What is needed: Collect every line in the records below that contains the word "indicator", copying each line in full.

Data section:

** Begin **

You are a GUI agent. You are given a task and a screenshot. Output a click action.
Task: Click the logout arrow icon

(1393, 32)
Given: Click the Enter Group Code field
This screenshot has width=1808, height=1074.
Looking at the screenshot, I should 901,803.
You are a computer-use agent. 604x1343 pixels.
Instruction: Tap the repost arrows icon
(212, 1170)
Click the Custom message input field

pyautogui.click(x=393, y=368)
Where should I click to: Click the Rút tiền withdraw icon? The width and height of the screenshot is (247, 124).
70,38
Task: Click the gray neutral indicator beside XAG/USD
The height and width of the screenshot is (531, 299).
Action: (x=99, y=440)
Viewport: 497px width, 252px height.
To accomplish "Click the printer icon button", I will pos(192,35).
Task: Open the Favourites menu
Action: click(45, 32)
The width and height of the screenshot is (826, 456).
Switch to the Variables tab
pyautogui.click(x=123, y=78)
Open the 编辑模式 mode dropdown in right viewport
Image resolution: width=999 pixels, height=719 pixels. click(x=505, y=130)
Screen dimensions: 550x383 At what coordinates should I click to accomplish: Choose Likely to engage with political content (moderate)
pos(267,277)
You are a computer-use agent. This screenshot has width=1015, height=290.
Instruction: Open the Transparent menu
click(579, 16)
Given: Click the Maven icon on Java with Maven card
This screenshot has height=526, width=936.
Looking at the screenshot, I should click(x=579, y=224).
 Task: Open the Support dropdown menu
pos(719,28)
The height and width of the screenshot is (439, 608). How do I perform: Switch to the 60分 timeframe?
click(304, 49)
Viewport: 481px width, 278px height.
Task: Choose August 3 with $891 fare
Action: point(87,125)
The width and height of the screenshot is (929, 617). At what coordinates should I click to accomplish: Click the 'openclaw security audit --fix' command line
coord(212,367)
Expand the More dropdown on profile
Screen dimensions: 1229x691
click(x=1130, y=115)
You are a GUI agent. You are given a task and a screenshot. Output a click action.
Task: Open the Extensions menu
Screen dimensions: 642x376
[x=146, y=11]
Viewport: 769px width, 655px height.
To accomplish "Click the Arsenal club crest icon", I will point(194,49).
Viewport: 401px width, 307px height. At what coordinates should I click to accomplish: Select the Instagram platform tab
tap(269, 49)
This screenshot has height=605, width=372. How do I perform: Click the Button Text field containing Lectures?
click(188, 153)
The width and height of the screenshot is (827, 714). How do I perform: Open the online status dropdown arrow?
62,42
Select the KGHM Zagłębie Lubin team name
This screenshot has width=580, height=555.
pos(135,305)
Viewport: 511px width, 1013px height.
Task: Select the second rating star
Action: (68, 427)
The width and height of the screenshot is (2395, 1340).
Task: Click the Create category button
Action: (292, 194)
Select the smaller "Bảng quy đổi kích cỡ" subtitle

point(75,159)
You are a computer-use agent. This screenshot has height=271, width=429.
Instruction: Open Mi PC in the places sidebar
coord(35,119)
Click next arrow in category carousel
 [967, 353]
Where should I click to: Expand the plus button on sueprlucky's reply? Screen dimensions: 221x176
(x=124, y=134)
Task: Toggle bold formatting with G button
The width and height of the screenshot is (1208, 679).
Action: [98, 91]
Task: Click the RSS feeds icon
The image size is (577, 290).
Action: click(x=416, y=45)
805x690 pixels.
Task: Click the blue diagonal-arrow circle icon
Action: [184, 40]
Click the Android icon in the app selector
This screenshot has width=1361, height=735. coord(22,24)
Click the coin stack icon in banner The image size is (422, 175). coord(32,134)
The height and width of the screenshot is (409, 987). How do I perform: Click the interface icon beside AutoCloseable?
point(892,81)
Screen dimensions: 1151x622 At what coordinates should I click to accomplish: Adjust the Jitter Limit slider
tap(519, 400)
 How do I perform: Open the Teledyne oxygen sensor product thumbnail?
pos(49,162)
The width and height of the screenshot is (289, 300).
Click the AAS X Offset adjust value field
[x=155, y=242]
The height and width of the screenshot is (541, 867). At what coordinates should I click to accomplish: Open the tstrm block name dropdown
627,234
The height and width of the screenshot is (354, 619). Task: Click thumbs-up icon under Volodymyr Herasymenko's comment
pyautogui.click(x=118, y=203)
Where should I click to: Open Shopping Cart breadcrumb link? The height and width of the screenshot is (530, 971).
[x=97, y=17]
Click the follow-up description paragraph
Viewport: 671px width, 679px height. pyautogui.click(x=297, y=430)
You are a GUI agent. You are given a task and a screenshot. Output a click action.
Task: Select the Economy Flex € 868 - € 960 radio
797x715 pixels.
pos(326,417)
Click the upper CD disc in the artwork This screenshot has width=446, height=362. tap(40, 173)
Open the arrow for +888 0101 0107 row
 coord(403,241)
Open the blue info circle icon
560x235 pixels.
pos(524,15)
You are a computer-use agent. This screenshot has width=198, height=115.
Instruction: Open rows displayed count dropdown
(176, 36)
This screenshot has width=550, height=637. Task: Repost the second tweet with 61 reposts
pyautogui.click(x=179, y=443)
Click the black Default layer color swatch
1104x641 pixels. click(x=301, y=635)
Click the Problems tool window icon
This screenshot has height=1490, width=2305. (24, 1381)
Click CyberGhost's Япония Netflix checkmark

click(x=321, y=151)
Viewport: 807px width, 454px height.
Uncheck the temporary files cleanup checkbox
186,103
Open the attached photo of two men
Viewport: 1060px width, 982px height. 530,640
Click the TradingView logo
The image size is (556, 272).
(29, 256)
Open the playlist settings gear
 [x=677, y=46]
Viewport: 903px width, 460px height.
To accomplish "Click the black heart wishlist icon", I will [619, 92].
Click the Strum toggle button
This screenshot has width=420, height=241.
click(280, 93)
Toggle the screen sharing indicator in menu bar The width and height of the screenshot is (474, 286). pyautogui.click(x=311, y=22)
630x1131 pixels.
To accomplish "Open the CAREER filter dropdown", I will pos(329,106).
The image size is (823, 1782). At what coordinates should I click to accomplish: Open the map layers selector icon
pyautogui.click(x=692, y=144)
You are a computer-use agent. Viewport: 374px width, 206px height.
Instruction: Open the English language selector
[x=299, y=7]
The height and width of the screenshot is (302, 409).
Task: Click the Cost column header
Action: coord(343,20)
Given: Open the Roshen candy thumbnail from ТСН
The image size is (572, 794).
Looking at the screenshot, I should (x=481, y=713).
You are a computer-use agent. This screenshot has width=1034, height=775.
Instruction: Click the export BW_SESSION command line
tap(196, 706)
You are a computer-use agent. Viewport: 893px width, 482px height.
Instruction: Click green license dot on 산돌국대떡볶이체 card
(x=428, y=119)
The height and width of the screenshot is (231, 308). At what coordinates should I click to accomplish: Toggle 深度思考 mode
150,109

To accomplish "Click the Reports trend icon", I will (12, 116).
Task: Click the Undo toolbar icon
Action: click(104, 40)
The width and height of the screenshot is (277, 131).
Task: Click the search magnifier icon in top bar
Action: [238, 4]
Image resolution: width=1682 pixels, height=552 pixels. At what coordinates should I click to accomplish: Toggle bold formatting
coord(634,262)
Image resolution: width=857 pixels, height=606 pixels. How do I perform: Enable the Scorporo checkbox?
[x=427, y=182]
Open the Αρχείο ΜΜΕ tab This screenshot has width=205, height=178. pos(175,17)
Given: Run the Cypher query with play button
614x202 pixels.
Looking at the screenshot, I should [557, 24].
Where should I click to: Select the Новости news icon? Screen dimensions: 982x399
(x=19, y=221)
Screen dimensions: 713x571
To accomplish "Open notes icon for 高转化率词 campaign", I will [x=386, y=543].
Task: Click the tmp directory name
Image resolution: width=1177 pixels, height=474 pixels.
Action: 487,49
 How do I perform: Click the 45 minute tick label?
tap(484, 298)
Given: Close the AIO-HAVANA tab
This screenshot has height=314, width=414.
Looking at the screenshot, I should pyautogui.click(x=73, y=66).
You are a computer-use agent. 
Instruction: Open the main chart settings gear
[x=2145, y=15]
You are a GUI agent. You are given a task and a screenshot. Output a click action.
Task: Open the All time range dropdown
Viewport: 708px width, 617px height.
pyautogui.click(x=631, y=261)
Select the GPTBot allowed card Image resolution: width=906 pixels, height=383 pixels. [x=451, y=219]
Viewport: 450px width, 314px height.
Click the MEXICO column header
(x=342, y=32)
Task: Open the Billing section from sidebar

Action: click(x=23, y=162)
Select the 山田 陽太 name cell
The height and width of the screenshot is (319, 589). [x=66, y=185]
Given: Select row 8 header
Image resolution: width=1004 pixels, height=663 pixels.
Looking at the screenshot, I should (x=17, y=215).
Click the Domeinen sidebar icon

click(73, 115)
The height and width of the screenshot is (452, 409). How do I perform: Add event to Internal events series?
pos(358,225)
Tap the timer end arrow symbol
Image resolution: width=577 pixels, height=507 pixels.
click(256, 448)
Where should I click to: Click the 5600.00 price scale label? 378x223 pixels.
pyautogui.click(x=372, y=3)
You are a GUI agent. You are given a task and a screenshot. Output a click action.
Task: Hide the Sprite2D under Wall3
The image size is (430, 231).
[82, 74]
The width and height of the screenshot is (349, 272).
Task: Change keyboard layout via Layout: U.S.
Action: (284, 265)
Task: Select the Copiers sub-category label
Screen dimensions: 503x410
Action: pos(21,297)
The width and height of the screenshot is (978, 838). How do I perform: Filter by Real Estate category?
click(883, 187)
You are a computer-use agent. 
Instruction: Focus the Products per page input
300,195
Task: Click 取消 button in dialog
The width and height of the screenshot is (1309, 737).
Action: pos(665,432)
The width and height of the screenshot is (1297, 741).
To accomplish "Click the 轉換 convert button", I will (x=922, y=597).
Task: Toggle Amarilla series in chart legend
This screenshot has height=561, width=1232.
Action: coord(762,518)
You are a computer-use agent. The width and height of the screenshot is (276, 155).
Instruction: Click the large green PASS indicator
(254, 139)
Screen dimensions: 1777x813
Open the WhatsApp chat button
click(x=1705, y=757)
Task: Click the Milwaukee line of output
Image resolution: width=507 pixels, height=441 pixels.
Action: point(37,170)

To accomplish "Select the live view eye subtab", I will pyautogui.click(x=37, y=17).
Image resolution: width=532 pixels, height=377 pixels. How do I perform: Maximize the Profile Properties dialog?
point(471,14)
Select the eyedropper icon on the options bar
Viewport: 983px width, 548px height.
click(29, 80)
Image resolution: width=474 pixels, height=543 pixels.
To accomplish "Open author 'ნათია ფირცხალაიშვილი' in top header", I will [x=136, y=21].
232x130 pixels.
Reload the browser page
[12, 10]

** End **

Problem solution:
Task: Click the gray neutral indicator beside XAG/USD
Toggle the screen sharing indicator in menu bar The width and height of the screenshot is (474, 286). pyautogui.click(x=311, y=22)
Instruction: Click the large green PASS indicator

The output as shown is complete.